» What to do:
Select the lines of the records containing the word "from" and list them.

» Records for this task:
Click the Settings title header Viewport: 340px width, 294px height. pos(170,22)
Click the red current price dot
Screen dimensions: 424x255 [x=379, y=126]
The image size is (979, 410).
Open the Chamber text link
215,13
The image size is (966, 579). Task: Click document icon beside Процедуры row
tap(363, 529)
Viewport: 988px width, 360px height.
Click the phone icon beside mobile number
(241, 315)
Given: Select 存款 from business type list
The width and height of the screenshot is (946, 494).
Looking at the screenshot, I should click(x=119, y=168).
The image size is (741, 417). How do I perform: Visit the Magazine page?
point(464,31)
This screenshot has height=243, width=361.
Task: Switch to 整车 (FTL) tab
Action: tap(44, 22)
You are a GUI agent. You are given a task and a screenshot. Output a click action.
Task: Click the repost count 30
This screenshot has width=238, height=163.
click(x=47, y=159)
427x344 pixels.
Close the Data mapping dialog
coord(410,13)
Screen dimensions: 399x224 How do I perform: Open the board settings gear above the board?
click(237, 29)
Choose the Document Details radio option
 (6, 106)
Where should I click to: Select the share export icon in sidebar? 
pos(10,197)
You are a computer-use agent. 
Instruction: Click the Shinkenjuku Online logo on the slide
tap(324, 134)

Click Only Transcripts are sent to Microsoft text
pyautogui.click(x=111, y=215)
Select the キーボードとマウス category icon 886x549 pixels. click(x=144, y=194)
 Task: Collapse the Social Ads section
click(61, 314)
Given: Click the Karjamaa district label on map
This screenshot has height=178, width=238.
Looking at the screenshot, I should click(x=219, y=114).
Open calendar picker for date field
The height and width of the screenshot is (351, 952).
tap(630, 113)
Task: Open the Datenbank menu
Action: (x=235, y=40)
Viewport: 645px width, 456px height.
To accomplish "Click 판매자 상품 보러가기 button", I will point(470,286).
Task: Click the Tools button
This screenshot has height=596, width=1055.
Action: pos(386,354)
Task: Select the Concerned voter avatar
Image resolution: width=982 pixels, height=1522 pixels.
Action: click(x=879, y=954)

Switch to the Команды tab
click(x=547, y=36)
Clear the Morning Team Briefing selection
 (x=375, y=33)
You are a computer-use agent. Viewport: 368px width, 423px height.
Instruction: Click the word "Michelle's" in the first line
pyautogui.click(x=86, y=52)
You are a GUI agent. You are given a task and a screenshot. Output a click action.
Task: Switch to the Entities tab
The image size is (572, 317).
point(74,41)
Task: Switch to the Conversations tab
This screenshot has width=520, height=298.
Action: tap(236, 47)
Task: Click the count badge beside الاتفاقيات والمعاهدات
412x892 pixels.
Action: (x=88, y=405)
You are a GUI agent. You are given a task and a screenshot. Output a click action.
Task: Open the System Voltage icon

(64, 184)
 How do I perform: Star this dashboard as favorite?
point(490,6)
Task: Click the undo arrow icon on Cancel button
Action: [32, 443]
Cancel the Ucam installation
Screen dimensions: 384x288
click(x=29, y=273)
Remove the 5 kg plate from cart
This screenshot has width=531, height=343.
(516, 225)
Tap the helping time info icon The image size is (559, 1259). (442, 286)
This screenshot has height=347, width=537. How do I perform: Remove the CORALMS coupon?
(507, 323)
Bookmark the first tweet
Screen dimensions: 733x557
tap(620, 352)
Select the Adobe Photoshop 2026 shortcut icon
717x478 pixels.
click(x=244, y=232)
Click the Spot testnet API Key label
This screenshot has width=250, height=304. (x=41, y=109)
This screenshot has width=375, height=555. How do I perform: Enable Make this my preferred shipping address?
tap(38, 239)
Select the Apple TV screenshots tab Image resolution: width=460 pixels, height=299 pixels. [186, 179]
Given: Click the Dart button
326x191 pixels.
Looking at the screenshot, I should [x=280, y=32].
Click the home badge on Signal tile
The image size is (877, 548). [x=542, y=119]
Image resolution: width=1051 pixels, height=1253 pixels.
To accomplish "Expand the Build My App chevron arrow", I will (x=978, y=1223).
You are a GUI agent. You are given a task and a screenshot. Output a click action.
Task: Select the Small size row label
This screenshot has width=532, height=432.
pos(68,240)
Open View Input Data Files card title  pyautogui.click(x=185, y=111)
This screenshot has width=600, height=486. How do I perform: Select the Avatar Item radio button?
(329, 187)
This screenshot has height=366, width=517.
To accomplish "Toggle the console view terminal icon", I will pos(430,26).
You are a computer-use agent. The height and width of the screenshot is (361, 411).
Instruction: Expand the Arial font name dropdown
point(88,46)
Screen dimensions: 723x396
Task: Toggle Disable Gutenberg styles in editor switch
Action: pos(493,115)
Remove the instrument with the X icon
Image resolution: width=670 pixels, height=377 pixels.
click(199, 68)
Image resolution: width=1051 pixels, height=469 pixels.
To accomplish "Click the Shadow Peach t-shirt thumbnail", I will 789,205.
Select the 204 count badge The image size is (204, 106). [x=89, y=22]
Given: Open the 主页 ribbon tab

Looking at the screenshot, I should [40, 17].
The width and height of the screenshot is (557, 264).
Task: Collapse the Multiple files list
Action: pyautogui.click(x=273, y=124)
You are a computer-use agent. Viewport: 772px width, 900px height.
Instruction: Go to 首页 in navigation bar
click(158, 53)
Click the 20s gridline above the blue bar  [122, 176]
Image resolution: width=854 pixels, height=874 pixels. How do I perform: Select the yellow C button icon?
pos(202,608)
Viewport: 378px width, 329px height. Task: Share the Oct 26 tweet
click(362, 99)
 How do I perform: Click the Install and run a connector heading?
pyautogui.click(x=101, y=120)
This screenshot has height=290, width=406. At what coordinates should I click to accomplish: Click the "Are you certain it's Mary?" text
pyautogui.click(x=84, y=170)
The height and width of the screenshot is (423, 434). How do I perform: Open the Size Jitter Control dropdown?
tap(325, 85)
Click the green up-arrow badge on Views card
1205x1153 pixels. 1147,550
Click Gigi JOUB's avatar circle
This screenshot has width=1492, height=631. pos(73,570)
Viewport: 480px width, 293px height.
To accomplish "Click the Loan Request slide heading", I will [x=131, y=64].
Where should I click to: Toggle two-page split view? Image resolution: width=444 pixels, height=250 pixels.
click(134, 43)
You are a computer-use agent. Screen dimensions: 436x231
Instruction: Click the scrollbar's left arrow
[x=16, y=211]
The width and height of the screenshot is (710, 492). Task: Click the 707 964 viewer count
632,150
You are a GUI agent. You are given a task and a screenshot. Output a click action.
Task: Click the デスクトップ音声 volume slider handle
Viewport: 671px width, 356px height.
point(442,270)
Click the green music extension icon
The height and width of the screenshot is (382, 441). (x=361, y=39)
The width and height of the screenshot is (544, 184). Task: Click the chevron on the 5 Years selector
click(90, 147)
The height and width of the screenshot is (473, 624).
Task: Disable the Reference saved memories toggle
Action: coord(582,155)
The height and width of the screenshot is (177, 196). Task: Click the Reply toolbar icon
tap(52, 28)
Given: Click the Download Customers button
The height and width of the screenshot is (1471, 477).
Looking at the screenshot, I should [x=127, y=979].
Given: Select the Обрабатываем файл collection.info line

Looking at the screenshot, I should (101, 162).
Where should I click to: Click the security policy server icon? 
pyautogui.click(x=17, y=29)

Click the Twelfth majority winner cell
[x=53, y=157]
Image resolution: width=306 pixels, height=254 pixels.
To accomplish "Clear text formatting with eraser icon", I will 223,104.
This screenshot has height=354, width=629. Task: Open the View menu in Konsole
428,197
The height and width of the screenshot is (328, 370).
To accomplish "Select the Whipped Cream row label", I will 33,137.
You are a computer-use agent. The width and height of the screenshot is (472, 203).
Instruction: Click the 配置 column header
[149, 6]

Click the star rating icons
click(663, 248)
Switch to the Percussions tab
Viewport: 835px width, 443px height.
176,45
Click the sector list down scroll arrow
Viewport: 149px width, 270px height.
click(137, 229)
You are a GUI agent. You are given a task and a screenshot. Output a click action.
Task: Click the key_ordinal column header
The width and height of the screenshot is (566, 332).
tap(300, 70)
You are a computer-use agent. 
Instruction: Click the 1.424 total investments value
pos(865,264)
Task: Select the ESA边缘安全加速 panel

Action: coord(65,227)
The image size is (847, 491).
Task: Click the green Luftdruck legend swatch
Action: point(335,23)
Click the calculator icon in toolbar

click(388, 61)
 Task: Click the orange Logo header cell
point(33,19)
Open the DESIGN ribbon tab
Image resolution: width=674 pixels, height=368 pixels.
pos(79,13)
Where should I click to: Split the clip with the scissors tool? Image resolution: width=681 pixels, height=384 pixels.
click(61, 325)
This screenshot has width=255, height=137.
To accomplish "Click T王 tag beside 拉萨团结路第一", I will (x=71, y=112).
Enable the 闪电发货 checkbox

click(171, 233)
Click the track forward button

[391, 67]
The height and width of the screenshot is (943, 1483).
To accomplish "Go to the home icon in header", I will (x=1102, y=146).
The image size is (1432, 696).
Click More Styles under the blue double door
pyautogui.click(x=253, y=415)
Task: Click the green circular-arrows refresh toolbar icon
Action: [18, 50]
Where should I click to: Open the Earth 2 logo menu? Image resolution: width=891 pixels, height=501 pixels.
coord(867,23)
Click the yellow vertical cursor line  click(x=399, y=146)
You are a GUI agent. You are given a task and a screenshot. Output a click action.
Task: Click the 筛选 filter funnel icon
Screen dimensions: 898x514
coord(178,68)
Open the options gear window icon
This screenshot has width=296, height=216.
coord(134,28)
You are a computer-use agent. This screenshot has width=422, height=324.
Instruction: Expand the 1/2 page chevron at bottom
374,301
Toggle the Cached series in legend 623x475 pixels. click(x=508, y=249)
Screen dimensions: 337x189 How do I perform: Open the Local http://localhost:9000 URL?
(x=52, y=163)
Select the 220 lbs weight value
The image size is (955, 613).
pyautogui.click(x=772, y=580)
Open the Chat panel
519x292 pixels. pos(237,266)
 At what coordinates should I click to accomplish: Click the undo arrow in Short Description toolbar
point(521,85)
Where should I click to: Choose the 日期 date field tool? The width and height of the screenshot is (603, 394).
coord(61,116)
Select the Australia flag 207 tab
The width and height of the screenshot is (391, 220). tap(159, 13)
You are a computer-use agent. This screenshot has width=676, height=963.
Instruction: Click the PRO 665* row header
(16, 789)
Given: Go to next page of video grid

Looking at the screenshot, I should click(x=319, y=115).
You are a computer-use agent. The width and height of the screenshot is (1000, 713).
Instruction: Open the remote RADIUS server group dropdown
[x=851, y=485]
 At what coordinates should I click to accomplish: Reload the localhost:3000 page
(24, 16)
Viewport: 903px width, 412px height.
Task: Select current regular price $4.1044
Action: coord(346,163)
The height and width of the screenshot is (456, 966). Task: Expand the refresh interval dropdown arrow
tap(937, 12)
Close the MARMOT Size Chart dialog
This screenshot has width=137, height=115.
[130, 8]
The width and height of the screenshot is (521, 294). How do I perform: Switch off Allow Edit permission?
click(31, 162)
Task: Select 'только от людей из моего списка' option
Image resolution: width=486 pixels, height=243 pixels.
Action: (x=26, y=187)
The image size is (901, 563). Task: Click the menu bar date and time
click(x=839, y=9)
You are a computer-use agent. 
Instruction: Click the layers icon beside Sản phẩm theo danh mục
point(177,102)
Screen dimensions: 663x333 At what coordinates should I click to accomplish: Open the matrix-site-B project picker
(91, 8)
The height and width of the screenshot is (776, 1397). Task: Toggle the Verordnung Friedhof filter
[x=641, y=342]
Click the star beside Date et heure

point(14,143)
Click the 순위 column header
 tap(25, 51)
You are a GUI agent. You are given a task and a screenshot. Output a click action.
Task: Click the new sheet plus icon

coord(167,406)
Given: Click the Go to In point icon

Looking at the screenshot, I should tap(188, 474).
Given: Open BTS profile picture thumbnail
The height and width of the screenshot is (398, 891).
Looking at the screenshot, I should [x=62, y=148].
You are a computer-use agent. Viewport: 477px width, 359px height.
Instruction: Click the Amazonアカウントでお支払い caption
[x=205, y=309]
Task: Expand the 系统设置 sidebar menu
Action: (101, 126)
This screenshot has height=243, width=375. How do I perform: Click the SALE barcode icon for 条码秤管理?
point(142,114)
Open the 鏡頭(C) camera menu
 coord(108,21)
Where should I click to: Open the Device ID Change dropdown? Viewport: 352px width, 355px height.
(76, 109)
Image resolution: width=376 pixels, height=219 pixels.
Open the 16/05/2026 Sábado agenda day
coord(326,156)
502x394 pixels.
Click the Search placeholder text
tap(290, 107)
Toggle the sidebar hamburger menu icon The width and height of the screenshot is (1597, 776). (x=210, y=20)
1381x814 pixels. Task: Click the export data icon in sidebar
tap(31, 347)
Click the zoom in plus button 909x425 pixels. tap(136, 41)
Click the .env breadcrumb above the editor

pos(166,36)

» Exercise response:
Given: Select 存款 from business type list
Remove the 5 kg plate from cart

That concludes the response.